NAME

Tickit::Widget::Table - table widget with support for scrolling/paging

VERSION

version 0.210

SYNOPSIS

#!/usr/bin/env perl
use strict;
use warnings;

use Tickit;
use Tickit::Widget::Table;

my $tbl = Tickit::Widget::Table->new;
$tbl->add_column(
	label => 'Left',
	align => 'left',
	width => 8,
);
$tbl->add_column(
	label => 'Second column',
	align => 'centre'
);
$tbl->adapter->push([ map [qw(left middle)], 1..100 ]);
Tickit->new(root => $tbl)->run;

DESCRIPTION

WARNING: This is a preview release.

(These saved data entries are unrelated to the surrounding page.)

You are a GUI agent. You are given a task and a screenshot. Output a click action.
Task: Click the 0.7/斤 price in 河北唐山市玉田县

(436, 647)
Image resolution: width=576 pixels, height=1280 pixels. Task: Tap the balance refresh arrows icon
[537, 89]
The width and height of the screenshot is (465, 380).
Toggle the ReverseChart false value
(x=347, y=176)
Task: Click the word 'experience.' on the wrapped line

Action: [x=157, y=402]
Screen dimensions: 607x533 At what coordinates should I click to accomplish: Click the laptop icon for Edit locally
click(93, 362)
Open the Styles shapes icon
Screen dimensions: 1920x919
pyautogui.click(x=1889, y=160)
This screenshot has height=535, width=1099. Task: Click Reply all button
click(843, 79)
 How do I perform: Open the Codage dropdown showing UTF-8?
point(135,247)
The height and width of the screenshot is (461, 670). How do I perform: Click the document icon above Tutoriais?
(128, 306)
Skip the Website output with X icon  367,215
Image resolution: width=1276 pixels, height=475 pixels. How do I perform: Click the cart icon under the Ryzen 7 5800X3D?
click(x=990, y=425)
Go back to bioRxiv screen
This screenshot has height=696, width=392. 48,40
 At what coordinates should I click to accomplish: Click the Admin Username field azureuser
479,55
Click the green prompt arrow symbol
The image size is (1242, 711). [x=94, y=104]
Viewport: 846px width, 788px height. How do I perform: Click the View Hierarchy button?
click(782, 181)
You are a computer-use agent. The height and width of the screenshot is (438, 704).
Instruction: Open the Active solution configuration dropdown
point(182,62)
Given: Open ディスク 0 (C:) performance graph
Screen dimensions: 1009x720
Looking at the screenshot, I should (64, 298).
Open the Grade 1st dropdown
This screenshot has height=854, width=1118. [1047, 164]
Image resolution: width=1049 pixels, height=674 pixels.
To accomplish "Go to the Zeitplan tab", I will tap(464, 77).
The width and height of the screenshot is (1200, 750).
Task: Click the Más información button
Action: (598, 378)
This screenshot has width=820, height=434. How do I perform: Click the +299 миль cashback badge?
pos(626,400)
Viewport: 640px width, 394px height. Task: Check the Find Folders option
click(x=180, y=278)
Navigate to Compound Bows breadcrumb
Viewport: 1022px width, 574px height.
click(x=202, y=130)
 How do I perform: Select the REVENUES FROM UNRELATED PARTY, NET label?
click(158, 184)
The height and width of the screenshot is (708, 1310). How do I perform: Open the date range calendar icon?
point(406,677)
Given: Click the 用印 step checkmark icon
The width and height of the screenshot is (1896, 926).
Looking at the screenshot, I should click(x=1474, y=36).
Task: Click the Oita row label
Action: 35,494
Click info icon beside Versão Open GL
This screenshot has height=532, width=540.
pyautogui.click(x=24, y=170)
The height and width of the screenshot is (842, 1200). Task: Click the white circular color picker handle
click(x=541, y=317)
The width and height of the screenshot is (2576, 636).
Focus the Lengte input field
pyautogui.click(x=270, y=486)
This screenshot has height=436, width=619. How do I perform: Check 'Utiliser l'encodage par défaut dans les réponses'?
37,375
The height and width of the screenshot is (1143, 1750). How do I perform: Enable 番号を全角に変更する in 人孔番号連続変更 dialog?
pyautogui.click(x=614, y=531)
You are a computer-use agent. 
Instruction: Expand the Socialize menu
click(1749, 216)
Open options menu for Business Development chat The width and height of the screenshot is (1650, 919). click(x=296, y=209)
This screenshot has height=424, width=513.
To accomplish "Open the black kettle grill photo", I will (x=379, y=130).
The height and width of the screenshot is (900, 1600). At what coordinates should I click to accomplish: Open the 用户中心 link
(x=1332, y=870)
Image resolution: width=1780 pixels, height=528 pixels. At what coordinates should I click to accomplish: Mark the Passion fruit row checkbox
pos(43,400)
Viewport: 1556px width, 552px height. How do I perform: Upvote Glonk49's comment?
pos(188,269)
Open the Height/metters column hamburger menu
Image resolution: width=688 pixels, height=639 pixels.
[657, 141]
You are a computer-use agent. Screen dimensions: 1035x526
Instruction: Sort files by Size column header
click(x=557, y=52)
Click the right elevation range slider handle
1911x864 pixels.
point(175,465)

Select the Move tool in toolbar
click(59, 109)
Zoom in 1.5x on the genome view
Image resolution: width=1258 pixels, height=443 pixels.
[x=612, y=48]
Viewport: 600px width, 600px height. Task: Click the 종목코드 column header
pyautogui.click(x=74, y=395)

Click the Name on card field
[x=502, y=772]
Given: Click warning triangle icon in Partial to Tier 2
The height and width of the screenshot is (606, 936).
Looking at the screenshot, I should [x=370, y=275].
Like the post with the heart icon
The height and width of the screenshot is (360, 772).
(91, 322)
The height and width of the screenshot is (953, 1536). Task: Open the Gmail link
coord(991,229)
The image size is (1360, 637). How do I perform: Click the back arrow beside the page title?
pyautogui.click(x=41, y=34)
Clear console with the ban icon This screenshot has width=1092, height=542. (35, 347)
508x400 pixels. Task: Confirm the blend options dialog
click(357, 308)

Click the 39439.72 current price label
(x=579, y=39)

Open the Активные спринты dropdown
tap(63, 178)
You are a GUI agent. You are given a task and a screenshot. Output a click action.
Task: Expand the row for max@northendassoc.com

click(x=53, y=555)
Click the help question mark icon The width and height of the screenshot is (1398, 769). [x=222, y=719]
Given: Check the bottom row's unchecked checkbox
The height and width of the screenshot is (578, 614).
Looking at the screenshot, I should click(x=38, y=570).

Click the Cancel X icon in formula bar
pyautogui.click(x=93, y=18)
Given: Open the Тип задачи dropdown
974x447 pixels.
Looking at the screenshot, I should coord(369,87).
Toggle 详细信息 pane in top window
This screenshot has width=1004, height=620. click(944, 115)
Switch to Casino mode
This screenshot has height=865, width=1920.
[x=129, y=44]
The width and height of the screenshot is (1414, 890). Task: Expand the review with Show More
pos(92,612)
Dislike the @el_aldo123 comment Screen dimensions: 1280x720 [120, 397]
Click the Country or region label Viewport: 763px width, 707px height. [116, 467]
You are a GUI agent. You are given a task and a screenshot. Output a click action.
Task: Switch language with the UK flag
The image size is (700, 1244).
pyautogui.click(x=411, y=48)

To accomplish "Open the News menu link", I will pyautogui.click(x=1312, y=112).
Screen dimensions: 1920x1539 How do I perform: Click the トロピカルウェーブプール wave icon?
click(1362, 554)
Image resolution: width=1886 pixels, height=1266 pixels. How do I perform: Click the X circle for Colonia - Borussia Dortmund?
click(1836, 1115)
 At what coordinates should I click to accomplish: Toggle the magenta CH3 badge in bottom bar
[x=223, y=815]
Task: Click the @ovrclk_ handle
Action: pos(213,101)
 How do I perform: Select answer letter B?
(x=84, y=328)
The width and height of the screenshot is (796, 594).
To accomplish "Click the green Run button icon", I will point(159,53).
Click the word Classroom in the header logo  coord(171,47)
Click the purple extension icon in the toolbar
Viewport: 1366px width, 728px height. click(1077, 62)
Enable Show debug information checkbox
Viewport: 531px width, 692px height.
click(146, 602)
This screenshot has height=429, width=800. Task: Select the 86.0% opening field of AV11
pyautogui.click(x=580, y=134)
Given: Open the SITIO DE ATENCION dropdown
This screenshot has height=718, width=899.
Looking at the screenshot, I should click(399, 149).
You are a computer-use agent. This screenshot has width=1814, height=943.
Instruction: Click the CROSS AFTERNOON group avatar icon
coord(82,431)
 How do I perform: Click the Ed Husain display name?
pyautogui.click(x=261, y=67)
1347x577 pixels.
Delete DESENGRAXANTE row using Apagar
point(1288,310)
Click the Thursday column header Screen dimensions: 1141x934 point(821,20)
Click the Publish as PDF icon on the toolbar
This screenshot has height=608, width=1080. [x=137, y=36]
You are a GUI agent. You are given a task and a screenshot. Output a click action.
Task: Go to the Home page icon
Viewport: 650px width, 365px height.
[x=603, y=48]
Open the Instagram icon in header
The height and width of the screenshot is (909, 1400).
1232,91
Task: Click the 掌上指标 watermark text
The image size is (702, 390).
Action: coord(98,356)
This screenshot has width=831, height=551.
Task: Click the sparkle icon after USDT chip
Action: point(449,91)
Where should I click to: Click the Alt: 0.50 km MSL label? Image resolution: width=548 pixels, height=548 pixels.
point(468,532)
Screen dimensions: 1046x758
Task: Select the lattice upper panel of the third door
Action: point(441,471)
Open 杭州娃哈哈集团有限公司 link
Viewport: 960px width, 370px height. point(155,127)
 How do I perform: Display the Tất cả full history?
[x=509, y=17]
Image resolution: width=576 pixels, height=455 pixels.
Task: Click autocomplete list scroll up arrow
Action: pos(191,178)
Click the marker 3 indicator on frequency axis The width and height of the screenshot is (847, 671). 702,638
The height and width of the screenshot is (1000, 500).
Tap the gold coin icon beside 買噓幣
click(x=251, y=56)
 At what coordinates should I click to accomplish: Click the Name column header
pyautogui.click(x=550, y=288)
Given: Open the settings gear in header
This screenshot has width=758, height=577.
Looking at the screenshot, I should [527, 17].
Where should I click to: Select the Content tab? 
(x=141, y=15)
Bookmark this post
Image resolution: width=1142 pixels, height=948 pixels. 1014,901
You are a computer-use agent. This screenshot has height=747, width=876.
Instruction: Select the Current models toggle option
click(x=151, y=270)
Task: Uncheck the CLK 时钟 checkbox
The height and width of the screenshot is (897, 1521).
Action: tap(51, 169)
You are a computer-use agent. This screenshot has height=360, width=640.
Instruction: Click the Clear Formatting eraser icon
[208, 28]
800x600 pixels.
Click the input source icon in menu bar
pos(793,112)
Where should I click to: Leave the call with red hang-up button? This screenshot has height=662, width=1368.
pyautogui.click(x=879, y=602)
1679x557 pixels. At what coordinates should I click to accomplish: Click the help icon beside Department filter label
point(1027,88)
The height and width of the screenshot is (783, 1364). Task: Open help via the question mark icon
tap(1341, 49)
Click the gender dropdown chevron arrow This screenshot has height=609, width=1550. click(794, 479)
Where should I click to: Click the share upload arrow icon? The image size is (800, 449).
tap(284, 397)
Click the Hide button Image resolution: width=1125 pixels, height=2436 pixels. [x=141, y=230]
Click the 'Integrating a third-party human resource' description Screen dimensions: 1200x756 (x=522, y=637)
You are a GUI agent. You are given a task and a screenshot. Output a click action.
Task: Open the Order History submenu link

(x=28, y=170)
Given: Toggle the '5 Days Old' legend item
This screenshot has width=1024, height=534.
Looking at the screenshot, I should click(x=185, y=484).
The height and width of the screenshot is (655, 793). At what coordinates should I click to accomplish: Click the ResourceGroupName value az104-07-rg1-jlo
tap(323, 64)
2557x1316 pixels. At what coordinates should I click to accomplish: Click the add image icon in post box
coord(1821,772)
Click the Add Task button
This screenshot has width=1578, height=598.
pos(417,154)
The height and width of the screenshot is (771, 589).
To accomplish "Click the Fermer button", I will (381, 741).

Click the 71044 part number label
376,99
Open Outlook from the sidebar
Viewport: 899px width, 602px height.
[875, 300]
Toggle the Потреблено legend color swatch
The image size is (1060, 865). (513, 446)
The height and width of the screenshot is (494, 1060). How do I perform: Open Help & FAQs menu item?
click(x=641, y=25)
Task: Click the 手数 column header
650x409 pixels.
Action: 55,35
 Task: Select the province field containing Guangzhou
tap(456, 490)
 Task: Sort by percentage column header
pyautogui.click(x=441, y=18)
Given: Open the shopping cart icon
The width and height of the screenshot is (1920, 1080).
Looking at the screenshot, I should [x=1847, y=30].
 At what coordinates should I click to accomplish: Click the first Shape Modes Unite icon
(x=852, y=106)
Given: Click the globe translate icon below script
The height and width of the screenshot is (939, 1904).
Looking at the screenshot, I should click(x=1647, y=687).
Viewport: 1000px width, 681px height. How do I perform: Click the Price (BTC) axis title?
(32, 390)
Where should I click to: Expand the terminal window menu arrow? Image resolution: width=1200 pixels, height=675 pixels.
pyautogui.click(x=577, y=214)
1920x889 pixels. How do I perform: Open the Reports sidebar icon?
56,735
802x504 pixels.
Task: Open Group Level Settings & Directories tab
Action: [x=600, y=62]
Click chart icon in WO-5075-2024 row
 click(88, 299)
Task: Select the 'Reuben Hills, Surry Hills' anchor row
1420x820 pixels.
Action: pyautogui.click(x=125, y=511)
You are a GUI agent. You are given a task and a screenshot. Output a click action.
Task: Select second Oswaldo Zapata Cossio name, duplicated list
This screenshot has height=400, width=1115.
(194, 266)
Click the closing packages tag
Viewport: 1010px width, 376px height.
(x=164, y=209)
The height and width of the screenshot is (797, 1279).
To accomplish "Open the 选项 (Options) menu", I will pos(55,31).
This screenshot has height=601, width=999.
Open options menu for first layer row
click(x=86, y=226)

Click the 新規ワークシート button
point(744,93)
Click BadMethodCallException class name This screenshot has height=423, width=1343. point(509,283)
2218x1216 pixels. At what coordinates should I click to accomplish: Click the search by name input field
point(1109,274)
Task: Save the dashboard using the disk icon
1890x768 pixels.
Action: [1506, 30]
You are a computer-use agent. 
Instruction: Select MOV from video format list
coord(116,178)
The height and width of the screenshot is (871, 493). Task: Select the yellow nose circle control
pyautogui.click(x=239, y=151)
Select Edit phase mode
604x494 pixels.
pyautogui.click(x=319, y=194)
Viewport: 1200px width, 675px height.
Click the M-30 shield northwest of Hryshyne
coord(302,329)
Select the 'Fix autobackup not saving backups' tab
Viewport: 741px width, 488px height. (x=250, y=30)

API is subject to change in future, please get in contact if you're using this, or wait for version 1.000.

Basic rendering:

Paged table widget in action

Adapter updating dynamically, styled columns, deferred loadig:

Paged table widget in action

This widget provides a scrollable table implementation for use on larger data sets. Rather than populating the table with values, you provide an adapter which implements the count and get methods, and the table widget will query the adapter for the current "page" of values.

This abstraction should allow access to larger datasets than would fit in available memory, such as a database table or procedurally-generated data.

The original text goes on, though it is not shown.